● **YOUR GOAL**: Rewrite the items starting at the line that contains "867x477 pixels. Task: Select" and ending at the line that contains "Action: click(x=1309, y=107)" as a two-column CSV with the columns task and answer. Give one row per item, with each value in a single quoted field and any line breaks replaced by spaces.

■ ■ ■ ■ ■ ■ ■

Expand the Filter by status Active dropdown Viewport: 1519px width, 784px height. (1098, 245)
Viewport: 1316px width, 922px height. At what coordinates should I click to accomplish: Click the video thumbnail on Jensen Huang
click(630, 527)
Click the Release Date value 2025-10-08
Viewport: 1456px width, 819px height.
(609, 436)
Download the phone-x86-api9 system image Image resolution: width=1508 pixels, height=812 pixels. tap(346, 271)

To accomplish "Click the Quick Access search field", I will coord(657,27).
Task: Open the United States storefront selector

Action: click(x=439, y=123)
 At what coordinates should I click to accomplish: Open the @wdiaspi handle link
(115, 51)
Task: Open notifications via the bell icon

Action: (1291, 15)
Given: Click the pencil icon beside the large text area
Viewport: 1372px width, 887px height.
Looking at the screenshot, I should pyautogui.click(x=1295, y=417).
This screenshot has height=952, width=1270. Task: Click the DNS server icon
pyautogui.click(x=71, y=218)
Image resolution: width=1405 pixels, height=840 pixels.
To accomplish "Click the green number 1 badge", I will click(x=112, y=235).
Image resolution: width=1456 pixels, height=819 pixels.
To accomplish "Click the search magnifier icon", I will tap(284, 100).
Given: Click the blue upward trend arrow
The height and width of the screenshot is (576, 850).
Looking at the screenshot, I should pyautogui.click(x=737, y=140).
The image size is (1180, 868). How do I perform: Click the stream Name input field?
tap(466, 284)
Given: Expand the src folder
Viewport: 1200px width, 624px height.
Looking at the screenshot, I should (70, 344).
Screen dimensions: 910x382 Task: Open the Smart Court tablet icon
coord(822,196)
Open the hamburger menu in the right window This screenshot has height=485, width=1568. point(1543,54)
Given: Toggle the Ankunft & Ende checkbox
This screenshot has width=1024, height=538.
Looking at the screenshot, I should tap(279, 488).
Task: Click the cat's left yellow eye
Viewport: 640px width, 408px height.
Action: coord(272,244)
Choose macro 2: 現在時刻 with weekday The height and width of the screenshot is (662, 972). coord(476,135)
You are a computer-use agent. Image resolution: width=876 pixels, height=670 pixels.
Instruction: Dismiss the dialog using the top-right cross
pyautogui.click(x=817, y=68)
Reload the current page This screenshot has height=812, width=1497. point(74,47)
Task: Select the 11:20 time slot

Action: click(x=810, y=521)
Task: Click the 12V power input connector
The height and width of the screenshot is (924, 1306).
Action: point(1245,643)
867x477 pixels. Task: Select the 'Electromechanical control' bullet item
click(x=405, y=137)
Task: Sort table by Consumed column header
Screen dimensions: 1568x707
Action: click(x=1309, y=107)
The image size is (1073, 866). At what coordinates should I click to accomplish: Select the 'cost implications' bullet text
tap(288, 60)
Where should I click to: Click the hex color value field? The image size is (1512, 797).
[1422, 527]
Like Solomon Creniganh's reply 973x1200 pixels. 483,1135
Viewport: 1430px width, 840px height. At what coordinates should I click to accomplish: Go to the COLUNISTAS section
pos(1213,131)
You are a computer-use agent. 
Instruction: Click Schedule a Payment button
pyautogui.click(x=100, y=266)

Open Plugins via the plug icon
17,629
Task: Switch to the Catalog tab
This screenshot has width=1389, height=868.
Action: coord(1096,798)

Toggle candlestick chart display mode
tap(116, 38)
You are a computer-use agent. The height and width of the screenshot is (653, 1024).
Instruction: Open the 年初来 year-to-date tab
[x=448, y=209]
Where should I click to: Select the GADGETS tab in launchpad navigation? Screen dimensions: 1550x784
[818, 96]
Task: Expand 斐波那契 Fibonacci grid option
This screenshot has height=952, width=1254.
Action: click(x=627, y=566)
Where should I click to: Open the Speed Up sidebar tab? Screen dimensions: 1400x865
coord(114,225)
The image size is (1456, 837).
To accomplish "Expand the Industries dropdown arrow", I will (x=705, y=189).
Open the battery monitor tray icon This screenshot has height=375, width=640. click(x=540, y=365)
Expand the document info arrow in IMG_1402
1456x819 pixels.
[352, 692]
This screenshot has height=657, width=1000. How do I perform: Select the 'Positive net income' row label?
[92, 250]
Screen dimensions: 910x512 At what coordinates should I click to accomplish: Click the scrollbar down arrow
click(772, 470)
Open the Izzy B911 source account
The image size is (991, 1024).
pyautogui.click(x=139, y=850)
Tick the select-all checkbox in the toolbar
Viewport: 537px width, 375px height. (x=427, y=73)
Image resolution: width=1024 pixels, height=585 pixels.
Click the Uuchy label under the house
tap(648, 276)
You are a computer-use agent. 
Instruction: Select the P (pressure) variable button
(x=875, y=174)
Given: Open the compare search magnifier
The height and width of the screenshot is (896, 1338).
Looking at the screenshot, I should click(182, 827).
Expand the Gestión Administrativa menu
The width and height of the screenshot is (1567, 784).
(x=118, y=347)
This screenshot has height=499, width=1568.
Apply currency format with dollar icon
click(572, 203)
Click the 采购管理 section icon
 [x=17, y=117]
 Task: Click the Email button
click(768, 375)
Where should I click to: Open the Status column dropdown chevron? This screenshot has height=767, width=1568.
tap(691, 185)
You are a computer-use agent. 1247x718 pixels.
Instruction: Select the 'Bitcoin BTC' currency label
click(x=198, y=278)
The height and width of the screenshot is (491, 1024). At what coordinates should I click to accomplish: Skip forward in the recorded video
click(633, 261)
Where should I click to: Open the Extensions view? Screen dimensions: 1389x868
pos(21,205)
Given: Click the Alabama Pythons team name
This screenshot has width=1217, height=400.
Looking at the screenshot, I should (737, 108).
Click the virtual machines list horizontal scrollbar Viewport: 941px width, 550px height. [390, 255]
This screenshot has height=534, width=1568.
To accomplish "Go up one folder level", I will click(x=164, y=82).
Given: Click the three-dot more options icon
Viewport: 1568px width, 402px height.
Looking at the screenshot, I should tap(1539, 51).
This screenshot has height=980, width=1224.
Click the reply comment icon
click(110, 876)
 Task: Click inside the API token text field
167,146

■ ■ ■ ■ ■ ■ ■

● **WRITTEN SOLUTION**:
task,answer
"867x477 pixels. Task: Select the 'Electromechanical control' bullet item","click(x=405, y=137)"
"Task: Sort table by Consumed column header Screen dimensions: 1568x707","Action: click(x=1309, y=107)"